Morozov is een voorzichtiger verzamelaar dan Sjtsjoekin. Hij concentreert zich op een beperkt aantal kunstenaars uit impressionisme en postimpressionisme, maar koopt wel werken van grote klasse. Zijn favoriet is Cézanne. Hij reist zeer regelmatig naar Parijs, waar hij kunstenaars bezoekt en zijn doeken koopt bij kunsthandelaren, waaronder Ambroise Vollard en Paul Durand-Ruel.

In 1918 werd, bij decreet, getekend door Lenin, de collectie geconfisqueerd. Het onderkomen van Morozov werd in juni 1919 tot museum verklaard met de naam: 'Museum nummer 2 voor moderne Westerse schilderkunst. Paleis Troebetskoj, van de andere grote verzamelaar van Franse hedendaagse kunst, Sergej Sjtsjoekin, kreeg de naam: Museum nummer 1 voor moderne Westerse schilderkunst.

Om de modernisering van de Sovjetrepubliek te bekostigen werden in 1934 door de Commissie voor het Antiquariaat, verantwoordelijk voor verkoop van werken naar het buitenland, dertig werken verkocht, waaronder een aantal schilderijen uit de Morozov-collectie. Zodoende hangt het nachtcafé in Arles van Vincent van Gogh tegenwoordig in de Yale University Art Gallery in New Haven (Connecticut).

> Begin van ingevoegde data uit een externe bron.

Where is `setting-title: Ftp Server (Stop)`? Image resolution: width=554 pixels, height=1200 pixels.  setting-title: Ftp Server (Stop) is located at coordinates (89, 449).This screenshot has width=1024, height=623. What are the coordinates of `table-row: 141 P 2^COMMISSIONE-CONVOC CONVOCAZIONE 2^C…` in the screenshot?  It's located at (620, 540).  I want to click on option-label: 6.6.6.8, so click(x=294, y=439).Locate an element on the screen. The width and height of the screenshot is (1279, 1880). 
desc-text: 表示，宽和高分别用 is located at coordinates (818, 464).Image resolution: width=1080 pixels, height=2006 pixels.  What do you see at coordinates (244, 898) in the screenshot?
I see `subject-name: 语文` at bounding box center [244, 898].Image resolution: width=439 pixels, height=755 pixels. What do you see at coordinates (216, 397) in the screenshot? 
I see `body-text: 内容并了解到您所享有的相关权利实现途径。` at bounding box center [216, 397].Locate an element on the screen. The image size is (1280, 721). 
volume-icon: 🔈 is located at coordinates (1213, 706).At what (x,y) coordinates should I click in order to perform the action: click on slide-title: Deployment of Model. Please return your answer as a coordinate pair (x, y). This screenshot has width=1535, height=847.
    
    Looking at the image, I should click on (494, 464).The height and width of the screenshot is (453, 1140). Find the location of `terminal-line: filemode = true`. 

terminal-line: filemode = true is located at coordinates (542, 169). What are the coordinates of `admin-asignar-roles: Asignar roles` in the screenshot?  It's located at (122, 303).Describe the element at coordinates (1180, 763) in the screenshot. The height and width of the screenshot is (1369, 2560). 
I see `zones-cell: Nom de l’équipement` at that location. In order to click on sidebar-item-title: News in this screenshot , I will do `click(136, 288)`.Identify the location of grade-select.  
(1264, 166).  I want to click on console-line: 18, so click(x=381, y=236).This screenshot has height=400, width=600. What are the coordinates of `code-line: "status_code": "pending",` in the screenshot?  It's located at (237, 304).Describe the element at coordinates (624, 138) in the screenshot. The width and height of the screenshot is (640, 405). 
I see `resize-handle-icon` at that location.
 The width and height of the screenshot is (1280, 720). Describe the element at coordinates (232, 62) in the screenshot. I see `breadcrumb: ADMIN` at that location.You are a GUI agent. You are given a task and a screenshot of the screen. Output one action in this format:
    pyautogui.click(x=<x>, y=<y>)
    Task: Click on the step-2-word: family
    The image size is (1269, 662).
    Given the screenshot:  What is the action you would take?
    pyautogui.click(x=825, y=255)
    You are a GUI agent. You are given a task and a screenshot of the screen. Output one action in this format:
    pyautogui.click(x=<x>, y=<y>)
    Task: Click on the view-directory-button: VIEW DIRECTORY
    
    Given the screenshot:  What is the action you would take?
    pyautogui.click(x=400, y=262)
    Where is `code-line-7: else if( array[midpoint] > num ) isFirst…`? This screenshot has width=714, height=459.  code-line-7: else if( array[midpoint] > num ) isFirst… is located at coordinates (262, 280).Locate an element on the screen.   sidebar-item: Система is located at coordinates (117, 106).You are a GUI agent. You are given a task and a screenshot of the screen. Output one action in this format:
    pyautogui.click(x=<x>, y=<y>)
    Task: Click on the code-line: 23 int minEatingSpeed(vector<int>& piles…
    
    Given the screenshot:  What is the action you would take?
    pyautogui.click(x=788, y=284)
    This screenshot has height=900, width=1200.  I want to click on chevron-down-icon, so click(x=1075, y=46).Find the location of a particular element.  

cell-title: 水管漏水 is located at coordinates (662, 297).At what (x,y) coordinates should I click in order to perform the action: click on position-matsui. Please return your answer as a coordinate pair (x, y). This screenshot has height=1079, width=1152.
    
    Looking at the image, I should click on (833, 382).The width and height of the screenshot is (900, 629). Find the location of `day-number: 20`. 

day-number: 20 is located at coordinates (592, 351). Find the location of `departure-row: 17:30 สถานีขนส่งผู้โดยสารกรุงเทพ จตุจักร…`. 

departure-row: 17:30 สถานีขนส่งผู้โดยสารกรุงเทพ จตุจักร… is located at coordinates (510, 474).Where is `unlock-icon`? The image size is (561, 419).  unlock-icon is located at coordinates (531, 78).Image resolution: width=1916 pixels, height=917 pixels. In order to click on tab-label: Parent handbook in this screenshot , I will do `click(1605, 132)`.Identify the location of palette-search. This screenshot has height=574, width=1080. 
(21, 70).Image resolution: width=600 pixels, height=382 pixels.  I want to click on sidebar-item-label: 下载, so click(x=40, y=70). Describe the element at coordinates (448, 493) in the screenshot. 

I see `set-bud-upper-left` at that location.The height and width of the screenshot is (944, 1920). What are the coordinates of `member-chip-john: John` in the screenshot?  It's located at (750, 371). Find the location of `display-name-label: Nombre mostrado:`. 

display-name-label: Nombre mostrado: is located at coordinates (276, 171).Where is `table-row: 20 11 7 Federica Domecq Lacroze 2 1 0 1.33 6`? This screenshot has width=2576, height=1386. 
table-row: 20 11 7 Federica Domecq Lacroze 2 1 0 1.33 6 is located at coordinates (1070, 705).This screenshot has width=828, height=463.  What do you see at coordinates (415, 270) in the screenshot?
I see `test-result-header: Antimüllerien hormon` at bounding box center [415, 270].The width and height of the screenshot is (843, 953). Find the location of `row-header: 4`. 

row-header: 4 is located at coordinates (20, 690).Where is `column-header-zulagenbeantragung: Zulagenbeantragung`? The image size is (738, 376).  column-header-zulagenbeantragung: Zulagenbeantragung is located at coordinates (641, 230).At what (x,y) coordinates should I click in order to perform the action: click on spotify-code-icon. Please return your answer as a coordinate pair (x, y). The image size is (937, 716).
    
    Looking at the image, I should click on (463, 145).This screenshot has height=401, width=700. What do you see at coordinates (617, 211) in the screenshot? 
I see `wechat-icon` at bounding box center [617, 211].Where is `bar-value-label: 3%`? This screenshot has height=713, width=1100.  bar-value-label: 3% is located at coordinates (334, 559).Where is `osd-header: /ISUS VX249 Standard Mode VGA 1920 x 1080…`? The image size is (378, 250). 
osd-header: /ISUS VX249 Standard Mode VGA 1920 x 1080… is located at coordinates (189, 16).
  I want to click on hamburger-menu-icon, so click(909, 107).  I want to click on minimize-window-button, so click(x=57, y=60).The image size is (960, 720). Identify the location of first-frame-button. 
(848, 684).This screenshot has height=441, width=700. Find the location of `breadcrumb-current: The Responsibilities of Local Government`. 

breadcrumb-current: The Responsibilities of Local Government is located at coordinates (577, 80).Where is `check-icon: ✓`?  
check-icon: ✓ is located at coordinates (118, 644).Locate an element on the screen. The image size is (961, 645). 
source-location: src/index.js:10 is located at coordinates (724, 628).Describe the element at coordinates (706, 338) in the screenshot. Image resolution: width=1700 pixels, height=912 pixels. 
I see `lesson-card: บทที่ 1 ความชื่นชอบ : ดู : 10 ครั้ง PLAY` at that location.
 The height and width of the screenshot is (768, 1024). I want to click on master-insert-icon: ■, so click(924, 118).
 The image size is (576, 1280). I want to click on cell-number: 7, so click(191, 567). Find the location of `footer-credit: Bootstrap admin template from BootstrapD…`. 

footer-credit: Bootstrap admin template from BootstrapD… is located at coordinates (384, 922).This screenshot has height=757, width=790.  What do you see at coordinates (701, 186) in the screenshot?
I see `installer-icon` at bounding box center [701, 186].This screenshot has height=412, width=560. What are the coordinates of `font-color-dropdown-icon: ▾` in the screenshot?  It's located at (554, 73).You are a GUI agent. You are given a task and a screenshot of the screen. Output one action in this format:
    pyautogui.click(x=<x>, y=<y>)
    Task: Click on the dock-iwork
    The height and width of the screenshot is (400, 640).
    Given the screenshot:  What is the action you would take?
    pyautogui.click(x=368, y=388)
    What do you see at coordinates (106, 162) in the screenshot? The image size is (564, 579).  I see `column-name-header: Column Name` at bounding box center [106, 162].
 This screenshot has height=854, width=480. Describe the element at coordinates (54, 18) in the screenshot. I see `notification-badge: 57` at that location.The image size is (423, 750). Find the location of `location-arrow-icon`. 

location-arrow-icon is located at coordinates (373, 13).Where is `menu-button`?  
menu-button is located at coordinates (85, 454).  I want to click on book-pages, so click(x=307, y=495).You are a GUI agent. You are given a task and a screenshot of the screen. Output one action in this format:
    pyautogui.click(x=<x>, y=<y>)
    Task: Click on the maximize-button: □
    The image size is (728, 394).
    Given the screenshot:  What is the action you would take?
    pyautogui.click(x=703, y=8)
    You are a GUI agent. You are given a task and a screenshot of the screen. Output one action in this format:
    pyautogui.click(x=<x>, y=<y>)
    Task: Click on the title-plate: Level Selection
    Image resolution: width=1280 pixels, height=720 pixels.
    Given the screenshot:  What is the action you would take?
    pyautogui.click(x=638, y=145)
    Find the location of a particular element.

In 1941, vóór de inval van de Duitse troepen, werden de werken verscheept naar Novosibirsk aan de andere kant van de Oeral. Bij de terugkeer, na de Tweede Wereldoorlog, zag men problemen bij de herinrichting van het museum. In 1948 bepaalde Stalin per decreet dat het Staatsmuseum voor Moderne Westerse Kunst opgeheven moest worden en dat de collectie binnen vijftien dagen over andere musea moest worden verdeeld. Het kostte museumdirecteuren van de Hermitage in Leningrad en van het Poesjkinmuseum in Moskou alle moeite om een wetenschappelijk verantwoorde verdeling te bedenken. Uiteindelijk werden de grote werken en de avant-gardistische werken, waaronder Matisse en Picasso, verscheept naar Leningrad, terwijl de impressionistische en postimpressionistische werken, zoals van Monet, Van Gogh, Cézanne en Degas, naar Moskou verdwenen. Deze werken waren voor het publiek weer te zien vanaf het midden van de jaren vijftig, eerst in het Poesjkinmuseum in Moskou en later in de Hermitage in Sint-Petersburg.